Making the business case for dashboards
How are dashboard projects sold to upper management? How does one prepare the ground work to present a dashboard business case? In this article we will go through some things to consider when evaluating the enterprise dashboard business case. This is by no means a complete list, but some key points that are part of the ground work leading to a business case.
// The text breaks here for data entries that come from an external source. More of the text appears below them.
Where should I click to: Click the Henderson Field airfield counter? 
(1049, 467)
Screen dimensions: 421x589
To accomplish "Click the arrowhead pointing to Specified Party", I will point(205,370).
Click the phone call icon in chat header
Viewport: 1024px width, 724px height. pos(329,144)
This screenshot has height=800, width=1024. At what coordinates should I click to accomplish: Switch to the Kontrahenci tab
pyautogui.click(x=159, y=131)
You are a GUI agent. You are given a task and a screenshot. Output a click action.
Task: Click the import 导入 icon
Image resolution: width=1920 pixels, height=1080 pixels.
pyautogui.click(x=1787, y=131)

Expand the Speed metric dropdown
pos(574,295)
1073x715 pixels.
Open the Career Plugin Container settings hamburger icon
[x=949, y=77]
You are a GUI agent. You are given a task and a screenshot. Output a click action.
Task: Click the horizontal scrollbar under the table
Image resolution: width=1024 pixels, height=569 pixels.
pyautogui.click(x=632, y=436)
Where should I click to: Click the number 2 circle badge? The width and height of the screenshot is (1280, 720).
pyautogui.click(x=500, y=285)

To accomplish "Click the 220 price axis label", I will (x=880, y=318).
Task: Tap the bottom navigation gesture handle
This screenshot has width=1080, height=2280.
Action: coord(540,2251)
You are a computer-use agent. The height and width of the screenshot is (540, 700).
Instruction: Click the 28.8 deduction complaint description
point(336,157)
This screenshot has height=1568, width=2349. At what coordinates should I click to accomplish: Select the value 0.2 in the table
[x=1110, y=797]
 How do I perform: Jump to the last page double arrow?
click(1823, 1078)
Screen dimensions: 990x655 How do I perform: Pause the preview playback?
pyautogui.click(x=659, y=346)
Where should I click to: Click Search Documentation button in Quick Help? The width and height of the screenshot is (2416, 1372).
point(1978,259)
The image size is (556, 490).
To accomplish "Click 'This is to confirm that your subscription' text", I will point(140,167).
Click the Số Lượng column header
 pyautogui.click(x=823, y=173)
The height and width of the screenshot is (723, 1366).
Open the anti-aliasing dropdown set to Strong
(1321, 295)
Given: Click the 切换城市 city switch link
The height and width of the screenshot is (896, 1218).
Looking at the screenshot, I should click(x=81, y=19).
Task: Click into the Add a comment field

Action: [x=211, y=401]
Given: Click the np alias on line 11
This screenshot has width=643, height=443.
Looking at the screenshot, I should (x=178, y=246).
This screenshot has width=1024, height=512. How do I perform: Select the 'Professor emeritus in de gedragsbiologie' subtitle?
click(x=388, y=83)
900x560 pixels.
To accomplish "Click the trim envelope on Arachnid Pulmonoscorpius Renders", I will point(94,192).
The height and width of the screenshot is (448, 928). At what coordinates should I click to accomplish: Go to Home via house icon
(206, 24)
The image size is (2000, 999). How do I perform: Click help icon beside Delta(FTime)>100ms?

Bottom-up business case strategy
The first place to start is to examine the situation in the corporate landscape. We will assume here that dashboards are not already in place in the solution ecosystem... Or are they? I say this because dashboards have been lately been incarnated within dedicated software solution and packages, but the reality might be totally otherwise. The real dashboards currently in place might be under the radar of IT, lying deep in aggregated excel documents maintained by an executive assistant somewhere, or the first few lines of key reports looked by a wise (and secretive) sales manager. Finding those hidden gems are key to understanding how information is treated and transformed to give added value. This is even more true because those systems posses two of the critical factors of a successful implementation: organic maturity and user adoption.
Organic Maturity
Aggregated dashboards are product of information evolution in the sense that their use have been refined and defined through trial and error. Metrics might also have evolved from such experiments. They have survived the test of time.
User Adoption
They are useful tools because they provide insight and added business value. As such they are used. Here the business case lies it automating and cleansing the process to ensure higher availability and better data quality.
Others critical factors to consider
Kpi alignment: The presence of key corporate indicators aligned with corporate strategy and broken down into strategic, tactical and operational segments. In such a case a dashboard will serve to expose the metric's behaviour and provide insight. Predictive analysis and other techniques also can come into play in building a dashboard business case.
Data quality & Data Governance: Users will never trust data that they cannot validate themselves and understand. If there is no way to provide users with this feature, a dashboard initiative will have a hard time gathering momentum. Support without trust will always be a hard sale with many hidden pitfalls down the road.
Boil the Ocean or Divide and Conquer?
Whenever possible, I personally always try to build on existing processes that have proven their points to the stakeholder. As a proof of concept this is a great showcase of the technology and the work is so much simpler because all the metrics, business rules and business value are already there. Automation and cleansing is presented as added value, and which executive rarely object to. Who would not like to have their numbers faster, and cleaner? This is the "wedge in the door" technique that IT can build on to provide the added features that are found in dashboard solutions.
Key points
Take the time to find the right processes and the right stakeholder, showcase a demo and the business case will have a strong foundation.
Start small and let the momentum carry the initiative; Let the business community provide the wind, but keep a firm grasp on the rudder.